Dodano:   /  Zmieniono: 
"Tradycyjna kampania to marnowanie pieniędzy". Wyrachowana gra wyborcza?, fot. sxc.huŹródło:FreeImages.com
Zamiast na kampanię wyborczą, pieniądze przeznaczają na obiady dla biednych uczniów, domy dziecka i operacje dla potrzebujących. - Tradycyjna kampania to marnowanie pieniędzy.
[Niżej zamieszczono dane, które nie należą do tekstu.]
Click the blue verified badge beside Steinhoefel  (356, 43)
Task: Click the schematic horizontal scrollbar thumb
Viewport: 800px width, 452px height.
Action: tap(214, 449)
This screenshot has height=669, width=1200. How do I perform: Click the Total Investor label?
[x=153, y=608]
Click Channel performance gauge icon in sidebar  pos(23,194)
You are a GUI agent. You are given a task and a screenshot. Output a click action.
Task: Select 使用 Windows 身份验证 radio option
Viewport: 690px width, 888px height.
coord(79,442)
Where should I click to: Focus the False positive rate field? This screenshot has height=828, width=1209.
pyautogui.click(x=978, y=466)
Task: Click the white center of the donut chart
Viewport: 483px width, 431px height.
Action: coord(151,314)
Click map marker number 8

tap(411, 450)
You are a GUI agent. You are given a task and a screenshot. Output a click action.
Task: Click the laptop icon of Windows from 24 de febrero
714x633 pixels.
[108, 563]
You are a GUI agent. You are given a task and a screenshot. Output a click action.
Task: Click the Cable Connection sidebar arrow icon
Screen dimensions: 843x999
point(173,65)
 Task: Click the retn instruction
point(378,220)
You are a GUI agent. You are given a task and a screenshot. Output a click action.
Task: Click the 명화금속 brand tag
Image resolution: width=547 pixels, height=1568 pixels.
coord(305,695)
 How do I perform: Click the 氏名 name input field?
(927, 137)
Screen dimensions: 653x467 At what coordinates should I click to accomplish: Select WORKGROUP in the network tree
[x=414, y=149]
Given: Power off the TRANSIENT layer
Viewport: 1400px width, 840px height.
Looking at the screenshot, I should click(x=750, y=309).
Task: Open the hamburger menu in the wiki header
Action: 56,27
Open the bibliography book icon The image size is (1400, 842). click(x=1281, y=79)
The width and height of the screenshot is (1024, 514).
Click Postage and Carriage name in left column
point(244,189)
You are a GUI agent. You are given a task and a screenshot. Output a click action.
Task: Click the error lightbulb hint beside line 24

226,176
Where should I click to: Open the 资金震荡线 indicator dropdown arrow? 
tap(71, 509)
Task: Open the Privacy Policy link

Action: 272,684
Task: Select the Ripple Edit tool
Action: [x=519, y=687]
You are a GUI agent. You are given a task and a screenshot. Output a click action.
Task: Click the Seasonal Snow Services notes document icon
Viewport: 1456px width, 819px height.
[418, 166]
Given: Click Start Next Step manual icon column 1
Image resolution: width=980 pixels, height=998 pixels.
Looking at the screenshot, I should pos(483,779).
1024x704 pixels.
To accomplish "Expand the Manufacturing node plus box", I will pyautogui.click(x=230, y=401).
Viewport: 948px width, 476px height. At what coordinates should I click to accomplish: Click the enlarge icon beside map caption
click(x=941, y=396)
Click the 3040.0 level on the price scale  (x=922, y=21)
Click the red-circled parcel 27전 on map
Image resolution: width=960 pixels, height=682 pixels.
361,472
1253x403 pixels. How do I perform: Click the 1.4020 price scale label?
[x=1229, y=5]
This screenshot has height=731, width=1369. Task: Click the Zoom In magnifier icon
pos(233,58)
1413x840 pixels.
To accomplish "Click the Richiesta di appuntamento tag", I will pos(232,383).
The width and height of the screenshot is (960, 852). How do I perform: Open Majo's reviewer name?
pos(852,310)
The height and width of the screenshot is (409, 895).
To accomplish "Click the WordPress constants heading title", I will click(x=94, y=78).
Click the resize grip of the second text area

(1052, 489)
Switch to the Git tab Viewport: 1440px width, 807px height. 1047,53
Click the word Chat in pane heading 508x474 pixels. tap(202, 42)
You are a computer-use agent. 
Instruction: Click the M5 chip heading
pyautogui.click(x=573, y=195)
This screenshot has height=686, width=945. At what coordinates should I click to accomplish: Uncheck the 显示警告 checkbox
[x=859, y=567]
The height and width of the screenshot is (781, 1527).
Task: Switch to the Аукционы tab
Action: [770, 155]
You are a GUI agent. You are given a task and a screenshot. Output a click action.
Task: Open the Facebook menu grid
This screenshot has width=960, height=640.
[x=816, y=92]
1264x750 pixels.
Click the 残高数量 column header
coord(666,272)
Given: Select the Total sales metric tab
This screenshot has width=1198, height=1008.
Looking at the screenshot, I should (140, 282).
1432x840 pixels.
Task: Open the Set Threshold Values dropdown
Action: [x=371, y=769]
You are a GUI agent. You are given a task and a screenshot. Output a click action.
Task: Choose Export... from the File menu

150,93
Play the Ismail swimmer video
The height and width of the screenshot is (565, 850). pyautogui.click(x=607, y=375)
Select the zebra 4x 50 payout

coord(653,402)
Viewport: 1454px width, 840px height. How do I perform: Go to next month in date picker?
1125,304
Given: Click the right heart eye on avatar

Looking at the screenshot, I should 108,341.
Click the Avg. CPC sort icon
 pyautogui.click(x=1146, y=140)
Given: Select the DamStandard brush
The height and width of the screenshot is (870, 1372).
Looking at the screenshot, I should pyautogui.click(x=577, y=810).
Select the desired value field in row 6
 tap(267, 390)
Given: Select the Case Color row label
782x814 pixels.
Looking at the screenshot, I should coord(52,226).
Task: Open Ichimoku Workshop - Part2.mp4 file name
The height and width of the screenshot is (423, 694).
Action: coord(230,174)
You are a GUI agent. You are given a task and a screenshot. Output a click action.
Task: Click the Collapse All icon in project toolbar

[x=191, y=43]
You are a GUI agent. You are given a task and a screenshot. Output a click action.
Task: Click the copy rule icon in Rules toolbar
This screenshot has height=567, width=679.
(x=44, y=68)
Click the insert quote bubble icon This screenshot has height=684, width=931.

Zamiast jednego bilbordu wyborczego można kupić 630 obiadów w szkole - wylicza Agnieszka Wojciechowska van Heukelom walcząca o fotel prezydenta Łodzi z list Kongresu Nowej Prawicy.

Wojciechowska van Heukelom podkreśla także, że aby dać przykład swoim konkurentom podaruje jednej ze szkół 2 tys. złotych, które miała wydać na swój plakat wyborczy.

Piotr Gulczyński, który chce zostać radnym Kalisza pieniądze, które zebrał na kampanię wpłacił na rzecz 10-letniej Oliwii, zmagającej się z białaczką.

- Uznałem, że zrobię w ten sposób lepszy użytek z tych pieniędzy. Kampania zaśmieca miasto, a ta dziewczynka po prostu potrzebuje pomocy - podkreśla kandydat Stowarzyszenia "Samorządny Kalisz", który na rzecz dziewczynki wpłacił 5 tys. złotych.

Trudno wierzyć w szczerość intencji dobroczyńców, jeżeli o swoich gestach informują na specjalnie zorganizowanej konferencji prasowej albo podkreśla ją w czasie wywiadu.

- Nie chcę jednoznacznie oceniać szczerości działań tych osób, ale może być tak, że za tymi pięknymi gestami stoi zwykły interes polityczny. Jeżeli ktoś przekaże środki na zbożny cel może liczyć na atencję mediów. A to z kolei podnosi jego popularność, czyli de facto jest kampanią - mówi prof. Piotr Pawełczyk, specjalista ds. wizerunku politycznego z Uniwersytetu im. Adama Mickiewicza w Poznaniu.